### Problem to work on
Convert every line of the entries below into a two-column Markdown table headed Row and Text. Skip blank lines and number the remaining lines in order.

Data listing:
━━━━━━━━━━
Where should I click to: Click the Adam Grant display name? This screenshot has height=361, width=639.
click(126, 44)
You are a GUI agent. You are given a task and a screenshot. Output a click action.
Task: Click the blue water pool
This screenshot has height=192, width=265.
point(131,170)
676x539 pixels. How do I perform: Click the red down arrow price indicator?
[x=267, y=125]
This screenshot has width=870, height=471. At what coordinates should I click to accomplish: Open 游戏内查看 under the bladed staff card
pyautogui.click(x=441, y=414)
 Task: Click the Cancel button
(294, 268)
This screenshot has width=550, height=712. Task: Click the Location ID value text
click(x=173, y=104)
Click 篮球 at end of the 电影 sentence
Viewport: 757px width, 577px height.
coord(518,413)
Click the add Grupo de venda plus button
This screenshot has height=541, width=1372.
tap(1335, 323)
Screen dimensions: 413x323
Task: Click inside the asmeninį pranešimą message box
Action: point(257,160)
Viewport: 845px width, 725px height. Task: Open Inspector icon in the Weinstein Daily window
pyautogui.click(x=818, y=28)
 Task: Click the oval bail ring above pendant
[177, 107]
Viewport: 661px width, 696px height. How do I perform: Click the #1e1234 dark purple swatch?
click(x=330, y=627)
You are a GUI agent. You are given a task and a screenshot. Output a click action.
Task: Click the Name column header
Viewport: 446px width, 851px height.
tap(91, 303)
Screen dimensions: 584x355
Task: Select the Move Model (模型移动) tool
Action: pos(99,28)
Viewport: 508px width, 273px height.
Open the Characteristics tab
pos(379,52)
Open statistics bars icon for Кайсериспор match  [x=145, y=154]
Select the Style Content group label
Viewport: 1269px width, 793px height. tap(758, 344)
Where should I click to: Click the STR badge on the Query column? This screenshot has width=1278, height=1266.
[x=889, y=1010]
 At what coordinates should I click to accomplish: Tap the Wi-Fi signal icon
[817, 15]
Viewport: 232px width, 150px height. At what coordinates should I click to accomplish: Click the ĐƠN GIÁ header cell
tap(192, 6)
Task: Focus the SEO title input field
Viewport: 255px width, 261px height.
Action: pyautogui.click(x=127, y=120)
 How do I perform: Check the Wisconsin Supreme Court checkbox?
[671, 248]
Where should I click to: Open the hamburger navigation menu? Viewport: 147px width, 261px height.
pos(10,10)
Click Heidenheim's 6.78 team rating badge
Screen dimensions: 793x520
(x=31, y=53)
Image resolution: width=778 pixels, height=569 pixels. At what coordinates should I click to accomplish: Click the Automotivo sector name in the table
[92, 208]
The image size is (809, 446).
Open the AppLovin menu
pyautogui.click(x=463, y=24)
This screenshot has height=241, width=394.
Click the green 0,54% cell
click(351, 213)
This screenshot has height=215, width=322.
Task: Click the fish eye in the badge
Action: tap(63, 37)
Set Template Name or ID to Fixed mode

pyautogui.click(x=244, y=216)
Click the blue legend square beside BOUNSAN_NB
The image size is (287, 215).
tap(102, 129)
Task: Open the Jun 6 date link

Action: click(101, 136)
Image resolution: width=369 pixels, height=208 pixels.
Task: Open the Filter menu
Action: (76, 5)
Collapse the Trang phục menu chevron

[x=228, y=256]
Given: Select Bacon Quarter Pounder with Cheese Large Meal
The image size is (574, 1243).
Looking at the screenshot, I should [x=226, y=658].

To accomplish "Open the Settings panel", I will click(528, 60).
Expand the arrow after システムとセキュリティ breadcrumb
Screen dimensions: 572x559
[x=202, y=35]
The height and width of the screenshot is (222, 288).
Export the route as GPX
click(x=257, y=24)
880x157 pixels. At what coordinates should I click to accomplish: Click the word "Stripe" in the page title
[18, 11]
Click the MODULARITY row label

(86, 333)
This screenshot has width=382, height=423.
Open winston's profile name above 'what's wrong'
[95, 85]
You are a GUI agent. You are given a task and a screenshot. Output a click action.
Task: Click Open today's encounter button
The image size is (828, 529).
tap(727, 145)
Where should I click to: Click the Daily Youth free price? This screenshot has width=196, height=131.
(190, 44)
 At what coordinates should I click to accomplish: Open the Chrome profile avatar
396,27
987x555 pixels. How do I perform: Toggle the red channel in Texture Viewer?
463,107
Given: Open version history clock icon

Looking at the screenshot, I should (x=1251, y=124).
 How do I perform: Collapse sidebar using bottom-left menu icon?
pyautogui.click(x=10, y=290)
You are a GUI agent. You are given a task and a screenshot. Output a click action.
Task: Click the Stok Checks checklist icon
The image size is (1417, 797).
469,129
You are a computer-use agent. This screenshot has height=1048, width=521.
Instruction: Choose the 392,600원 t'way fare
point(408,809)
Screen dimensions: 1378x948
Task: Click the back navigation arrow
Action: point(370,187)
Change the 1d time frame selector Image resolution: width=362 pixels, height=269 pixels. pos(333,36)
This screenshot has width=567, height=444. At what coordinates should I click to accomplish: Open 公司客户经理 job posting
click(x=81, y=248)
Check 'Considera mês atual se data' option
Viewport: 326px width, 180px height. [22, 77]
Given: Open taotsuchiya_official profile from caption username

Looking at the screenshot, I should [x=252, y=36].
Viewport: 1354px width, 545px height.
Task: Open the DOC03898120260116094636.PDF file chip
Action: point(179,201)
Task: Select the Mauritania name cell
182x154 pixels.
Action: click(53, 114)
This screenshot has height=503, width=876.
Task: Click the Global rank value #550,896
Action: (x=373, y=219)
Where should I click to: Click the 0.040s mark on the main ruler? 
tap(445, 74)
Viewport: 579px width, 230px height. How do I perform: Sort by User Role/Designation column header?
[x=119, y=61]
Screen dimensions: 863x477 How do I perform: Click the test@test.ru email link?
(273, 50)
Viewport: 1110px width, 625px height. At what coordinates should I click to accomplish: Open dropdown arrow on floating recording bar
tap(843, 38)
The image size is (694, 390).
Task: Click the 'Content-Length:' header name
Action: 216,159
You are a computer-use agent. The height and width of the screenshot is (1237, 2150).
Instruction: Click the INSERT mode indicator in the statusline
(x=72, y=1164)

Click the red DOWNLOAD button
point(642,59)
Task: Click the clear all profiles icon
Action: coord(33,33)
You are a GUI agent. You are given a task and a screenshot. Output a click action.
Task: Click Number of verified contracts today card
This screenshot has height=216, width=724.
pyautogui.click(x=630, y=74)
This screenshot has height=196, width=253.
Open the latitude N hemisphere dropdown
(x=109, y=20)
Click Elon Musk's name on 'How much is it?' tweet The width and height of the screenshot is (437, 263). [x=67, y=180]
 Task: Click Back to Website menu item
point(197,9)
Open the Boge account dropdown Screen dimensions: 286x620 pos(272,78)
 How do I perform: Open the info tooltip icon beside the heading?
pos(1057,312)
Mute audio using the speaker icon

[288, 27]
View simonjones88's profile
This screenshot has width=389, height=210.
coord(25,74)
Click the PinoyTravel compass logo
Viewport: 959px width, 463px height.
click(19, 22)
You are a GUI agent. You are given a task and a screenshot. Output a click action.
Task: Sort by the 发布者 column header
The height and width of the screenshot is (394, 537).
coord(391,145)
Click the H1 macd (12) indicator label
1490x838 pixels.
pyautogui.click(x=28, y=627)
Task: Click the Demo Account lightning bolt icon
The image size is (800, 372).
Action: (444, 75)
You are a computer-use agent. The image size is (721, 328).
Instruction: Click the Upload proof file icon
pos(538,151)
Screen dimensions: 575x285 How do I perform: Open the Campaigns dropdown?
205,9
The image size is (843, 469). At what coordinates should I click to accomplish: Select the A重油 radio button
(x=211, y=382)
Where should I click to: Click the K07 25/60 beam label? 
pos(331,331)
━━━━━━━━━━
### Output of the task
| Row | Text |
|---|---|
| 1 | Where should I click to: Click the Adam Grant display name? This screenshot has height=361, width=639. |
| 2 | click(126, 44) |
| 3 | You are a GUI agent. You are given a task and a screenshot. Output a click action. |
| 4 | Task: Click the blue water pool |
| 5 | This screenshot has height=192, width=265. |
| 6 | point(131,170) |
| 7 | 676x539 pixels. How do I perform: Click the red down arrow price indicator? |
| 8 | [x=267, y=125] |
| 9 | This screenshot has width=870, height=471. At what coordinates should I click to accomplish: Open 游戏内查看 under the bladed staff card |
| 10 | pyautogui.click(x=441, y=414) |
| 11 |  Task: Click the Cancel button |
| 12 | (294, 268) |
| 13 | This screenshot has width=550, height=712. Task: Click the Location ID value text |
| 14 | click(x=173, y=104) |
| 15 | Click 篮球 at end of the 电影 sentence |
| 16 | Viewport: 757px width, 577px height. |
| 17 | coord(518,413) |
| 18 | Click the add Grupo de venda plus button |
| 19 | This screenshot has height=541, width=1372. |
| 20 | tap(1335, 323) |
| 21 | Screen dimensions: 413x323 |
| 22 | Task: Click inside the asmeninį pranešimą message box |
| 23 | Action: point(257,160) |
| 24 | Viewport: 845px width, 725px height. Task: Open Inspector icon in the Weinstein Daily window |
| 25 | pyautogui.click(x=818, y=28) |
| 26 |  Task: Click the oval bail ring above pendant |
| 27 | [177, 107] |
| 28 | Viewport: 661px width, 696px height. How do I perform: Click the #1e1234 dark purple swatch? |
| 29 | click(x=330, y=627) |
| 30 | You are a GUI agent. You are given a task and a screenshot. Output a click action. |
| 31 | Task: Click the Name column header |
| 32 | Viewport: 446px width, 851px height. |
| 33 | tap(91, 303) |
| 34 | Screen dimensions: 584x355 |
| 35 | Task: Select the Move Model (模型移动) tool |
| 36 | Action: pos(99,28) |
| 37 | Viewport: 508px width, 273px height. |
| 38 | Open the Characteristics tab |
| 39 | pos(379,52) |
| 40 | Open statistics bars icon for Кайсериспор match  [x=145, y=154] |
| 41 | Select the Style Content group label |
| 42 | Viewport: 1269px width, 793px height. tap(758, 344) |
| 43 | Where should I click to: Click the STR badge on the Query column? This screenshot has width=1278, height=1266. |
| 44 | [x=889, y=1010] |
| 45 |  At what coordinates should I click to accomplish: Tap the Wi-Fi signal icon |
| 46 | [817, 15] |
| 47 | Viewport: 232px width, 150px height. At what coordinates should I click to accomplish: Click the ĐƠN GIÁ header cell |
| 48 | tap(192, 6) |
| 49 | Task: Focus the SEO title input field |
| 50 | Viewport: 255px width, 261px height. |
| 51 | Action: pyautogui.click(x=127, y=120) |
| 52 |  How do I perform: Check the Wisconsin Supreme Court checkbox? |
| 53 | [671, 248] |
| 54 | Where should I click to: Open the hamburger navigation menu? Viewport: 147px width, 261px height. |
| 55 | pos(10,10) |
| 56 | Click Heidenheim's 6.78 team rating badge |
| 57 | Screen dimensions: 793x520 |
| 58 | (x=31, y=53) |
| 59 | Image resolution: width=778 pixels, height=569 pixels. At what coordinates should I click to accomplish: Click the Automotivo sector name in the table |
| 60 | [92, 208] |
| 61 | The image size is (809, 446). |
| 62 | Open the AppLovin menu |
| 63 | pyautogui.click(x=463, y=24) |
| 64 | This screenshot has height=241, width=394. |
| 65 | Click the green 0,54% cell |
| 66 | click(351, 213) |
| 67 | This screenshot has height=215, width=322. |
| 68 | Task: Click the fish eye in the badge |
| 69 | Action: tap(63, 37) |
| 70 | Set Template Name or ID to Fixed mode |
| 71 | pyautogui.click(x=244, y=216) |
| 72 | Click the blue legend square beside BOUNSAN_NB |
| 73 | The image size is (287, 215). |
| 74 | tap(102, 129) |
| 75 | Task: Open the Jun 6 date link |
| 76 | Action: click(101, 136) |
| 77 | Image resolution: width=369 pixels, height=208 pixels. |
| 78 | Task: Open the Filter menu |
| 79 | Action: (76, 5) |
| 80 | Collapse the Trang phục menu chevron |
| 81 | [x=228, y=256] |
| 82 | Given: Select Bacon Quarter Pounder with Cheese Large Meal |
| 83 | The image size is (574, 1243). |
| 84 | Looking at the screenshot, I should [x=226, y=658]. |
| 85 | To accomplish "Open the Settings panel", I will click(528, 60). |
| 86 | Expand the arrow after システムとセキュリティ breadcrumb |
| 87 | Screen dimensions: 572x559 |
| 88 | [x=202, y=35] |
| 89 | The height and width of the screenshot is (222, 288). |
| 90 | Export the route as GPX |
| 91 | click(x=257, y=24) |
| 92 | 880x157 pixels. At what coordinates should I click to accomplish: Click the word "Stripe" in the page title |
| 93 | [18, 11] |
| 94 | Click the MODULARITY row label |
| 95 | (86, 333) |
| 96 | This screenshot has width=382, height=423. |
| 97 | Open winston's profile name above 'what's wrong' |
| 98 | [95, 85] |
| 99 | You are a GUI agent. You are given a task and a screenshot. Output a click action. |
| 100 | Task: Click Open today's encounter button |
| 101 | The image size is (828, 529). |
| 102 | tap(727, 145) |
| 103 | Where should I click to: Click the Daily Youth free price? This screenshot has width=196, height=131. |
| 104 | (190, 44) |
| 105 |  At what coordinates should I click to accomplish: Open the Chrome profile avatar |
| 106 | 396,27 |
| 107 | 987x555 pixels. How do I perform: Toggle the red channel in Texture Viewer? |
| 108 | 463,107 |
| 109 | Given: Open version history clock icon |
| 110 | Looking at the screenshot, I should (x=1251, y=124). |
| 111 |  How do I perform: Collapse sidebar using bottom-left menu icon? |
| 112 | pyautogui.click(x=10, y=290) |
| 113 | You are a GUI agent. You are given a task and a screenshot. Output a click action. |
| 114 | Task: Click the Stok Checks checklist icon |
| 115 | The image size is (1417, 797). |
| 116 | 469,129 |
| 117 | You are a computer-use agent. This screenshot has height=1048, width=521. |
| 118 | Instruction: Choose the 392,600원 t'way fare |
| 119 | point(408,809) |
| 120 | Screen dimensions: 1378x948 |
| 121 | Task: Click the back navigation arrow |
| 122 | Action: point(370,187) |
| 123 | Change the 1d time frame selector Image resolution: width=362 pixels, height=269 pixels. pos(333,36) |
| 124 | This screenshot has width=567, height=444. At what coordinates should I click to accomplish: Open 公司客户经理 job posting |
| 125 | click(x=81, y=248) |
| 126 | Check 'Considera mês atual se data' option |
| 127 | Viewport: 326px width, 180px height. [22, 77] |
| 128 | Given: Open taotsuchiya_official profile from caption username |
| 129 | Looking at the screenshot, I should [x=252, y=36]. |
| 130 | Viewport: 1354px width, 545px height. |
| 131 | Task: Open the DOC03898120260116094636.PDF file chip |
| 132 | Action: point(179,201) |
| 133 | Task: Select the Mauritania name cell |
| 134 | 182x154 pixels. |
| 135 | Action: click(53, 114) |
| 136 | This screenshot has height=503, width=876. |
| 137 | Task: Click the Global rank value #550,896 |
| 138 | Action: (x=373, y=219) |
| 139 | Where should I click to: Click the 0.040s mark on the main ruler?  |
| 140 | tap(445, 74) |
| 141 | Viewport: 579px width, 230px height. How do I perform: Sort by User Role/Designation column header? |
| 142 | [x=119, y=61] |
| 143 | Screen dimensions: 863x477 How do I perform: Click the test@test.ru email link? |
| 144 | (273, 50) |
| 145 | Viewport: 1110px width, 625px height. At what coordinates should I click to accomplish: Open dropdown arrow on floating recording bar |
| 146 | tap(843, 38) |
| 147 | The image size is (694, 390). |
| 148 | Task: Click the 'Content-Length:' header name |
| 149 | Action: 216,159 |
| 150 | You are a computer-use agent. The height and width of the screenshot is (1237, 2150). |
| 151 | Instruction: Click the INSERT mode indicator in the statusline |
| 152 | (x=72, y=1164) |
| 153 | Click the red DOWNLOAD button |
| 154 | point(642,59) |
| 155 | Task: Click the clear all profiles icon |
| 156 | Action: coord(33,33) |
| 157 | You are a GUI agent. You are given a task and a screenshot. Output a click action. |
| 158 | Task: Click Number of verified contracts today card |
| 159 | This screenshot has height=216, width=724. |
| 160 | pyautogui.click(x=630, y=74) |
| 161 | This screenshot has height=196, width=253. |
| 162 | Open the latitude N hemisphere dropdown |
| 163 | (x=109, y=20) |
| 164 | Click Elon Musk's name on 'How much is it?' tweet The width and height of the screenshot is (437, 263). [x=67, y=180] |
| 165 |  Task: Click Back to Website menu item |
| 166 | point(197,9) |
| 167 | Open the Boge account dropdown Screen dimensions: 286x620 pos(272,78) |
| 168 |  How do I perform: Open the info tooltip icon beside the heading? |
| 169 | pos(1057,312) |
| 170 | Mute audio using the speaker icon |
| 171 | [288, 27] |
| 172 | View simonjones88's profile |
| 173 | This screenshot has width=389, height=210. |
| 174 | coord(25,74) |
| 175 | Click the PinoyTravel compass logo |
| 176 | Viewport: 959px width, 463px height. |
| 177 | click(19, 22) |
| 178 | You are a GUI agent. You are given a task and a screenshot. Output a click action. |
| 179 | Task: Sort by the 发布者 column header |
| 180 | The height and width of the screenshot is (394, 537). |
| 181 | coord(391,145) |
| 182 | Click the H1 macd (12) indicator label |
| 183 | 1490x838 pixels. |
| 184 | pyautogui.click(x=28, y=627) |
| 185 | Task: Click the Demo Account lightning bolt icon |
| 186 | The image size is (800, 372). |
| 187 | Action: (444, 75) |
| 188 | You are a computer-use agent. The image size is (721, 328). |
| 189 | Instruction: Click the Upload proof file icon |
| 190 | pos(538,151) |
| 191 | Screen dimensions: 575x285 How do I perform: Open the Campaigns dropdown? |
| 192 | 205,9 |
| 193 | The image size is (843, 469). At what coordinates should I click to accomplish: Select the A重油 radio button |
| 194 | (x=211, y=382) |
| 195 | Where should I click to: Click the K07 25/60 beam label?  |
| 196 | pos(331,331) |